DNA topoisomerase I inhibitors ameliorate seizure-like behaviors and paralysis in a Drosophila model of epilepsy

Abstract

The Drosophila DNA topoisomerase type I mutant allele, top1JS is an effective general seizure-suppressor mutation, reverting seizure-sensitive phenotypes of several mutant strains in a genetic model of epilepsy. Seizure-suppression is caused by reduced transcription of the top1 (topoisomerase I gene) gene [Song J, Hu J, Tanouye MA. (2007) Seizure suppression by top1 mutations in Drosophila. J Neurosci 27(11):2927-2937]. Here, we examine the possibility that pharmaceutical inhibition of Top1 (topoisomerase I protein) enzymatic activity may also be effective at reducing seizure phenotypes. We investigate the effect of vertebrate Top1 inhibitor camptothecin (CPT) along with two related compounds, apigenin and kaempferol, when fed to seizure-sensitive mutant Drosophila. All three Top1 inhibitors were found to suppress phenotypes in these mutants. In particular, for drug treatments, the recovery time from seizure and paralysis is greatly reduced compared with untreated animals. Intriguingly we find that chronic drug treatments result in a small reduction in seizure sensitivity. Taken together, the results suggest that Top1 inhibitors may have the potential to be developed into effective anti-epileptic drugs, especially for brain tumor patients presenting with epilepsy.

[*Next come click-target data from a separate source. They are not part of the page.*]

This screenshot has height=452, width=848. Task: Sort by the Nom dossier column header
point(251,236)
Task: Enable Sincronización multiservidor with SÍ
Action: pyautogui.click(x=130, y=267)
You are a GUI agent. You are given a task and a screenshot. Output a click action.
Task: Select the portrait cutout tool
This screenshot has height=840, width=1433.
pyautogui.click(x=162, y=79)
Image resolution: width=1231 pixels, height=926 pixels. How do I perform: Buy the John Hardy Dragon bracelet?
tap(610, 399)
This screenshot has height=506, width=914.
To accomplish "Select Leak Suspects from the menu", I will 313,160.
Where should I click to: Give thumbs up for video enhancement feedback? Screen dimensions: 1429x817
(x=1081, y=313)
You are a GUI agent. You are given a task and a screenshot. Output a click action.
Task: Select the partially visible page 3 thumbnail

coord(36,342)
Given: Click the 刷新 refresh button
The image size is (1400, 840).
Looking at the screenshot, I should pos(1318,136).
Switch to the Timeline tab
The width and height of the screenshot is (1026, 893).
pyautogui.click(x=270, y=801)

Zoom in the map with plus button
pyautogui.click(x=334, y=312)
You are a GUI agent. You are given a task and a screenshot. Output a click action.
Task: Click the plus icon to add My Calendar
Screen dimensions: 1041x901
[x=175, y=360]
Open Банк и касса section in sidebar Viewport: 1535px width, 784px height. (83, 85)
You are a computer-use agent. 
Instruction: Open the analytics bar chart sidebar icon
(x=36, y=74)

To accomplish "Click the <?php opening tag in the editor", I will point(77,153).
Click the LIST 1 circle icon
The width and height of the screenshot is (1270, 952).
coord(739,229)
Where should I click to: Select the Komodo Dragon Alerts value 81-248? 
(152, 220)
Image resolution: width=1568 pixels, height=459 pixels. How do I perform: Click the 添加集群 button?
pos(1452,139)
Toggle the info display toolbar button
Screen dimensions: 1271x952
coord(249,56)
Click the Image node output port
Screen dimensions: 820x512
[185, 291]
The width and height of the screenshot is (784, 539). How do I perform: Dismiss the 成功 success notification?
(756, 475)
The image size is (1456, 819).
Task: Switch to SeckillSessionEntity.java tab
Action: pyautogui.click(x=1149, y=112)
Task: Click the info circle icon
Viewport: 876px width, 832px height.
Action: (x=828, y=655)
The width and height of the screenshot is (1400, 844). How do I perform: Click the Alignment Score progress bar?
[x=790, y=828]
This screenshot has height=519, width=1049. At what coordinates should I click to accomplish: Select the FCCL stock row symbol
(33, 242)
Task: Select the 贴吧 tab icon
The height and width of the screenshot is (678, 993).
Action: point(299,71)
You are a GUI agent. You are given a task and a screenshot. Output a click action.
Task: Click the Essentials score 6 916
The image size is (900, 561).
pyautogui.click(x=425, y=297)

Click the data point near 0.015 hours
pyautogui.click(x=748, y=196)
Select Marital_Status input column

Figure 1. DLM motor neuron function during GF-evoked response failure

An example of the DLM recordings before and after ECS stimulation (buzz). Drug-treated flies have shorter synaptic failure duration time than untreated flies: control bss¹ flies have an average synaptic failure duration time of 104 s; while CPT-treated bss¹ flies have an average synaptic failure duration time of 74s (p<0.007; Student's t-test). Following a buzz, GF stimulation was resumed to test for the failure and then recovery of evoked muscle potentials. Recovery from failure is defined here by two successive GF test stimuli giving rise to normal latency responses (Tanouye and Wyman, 1980; Pavlidis and Tanouye, 1995). Calibration: 20 mV, 2 ms. n ≥ 10 for electrophysiology.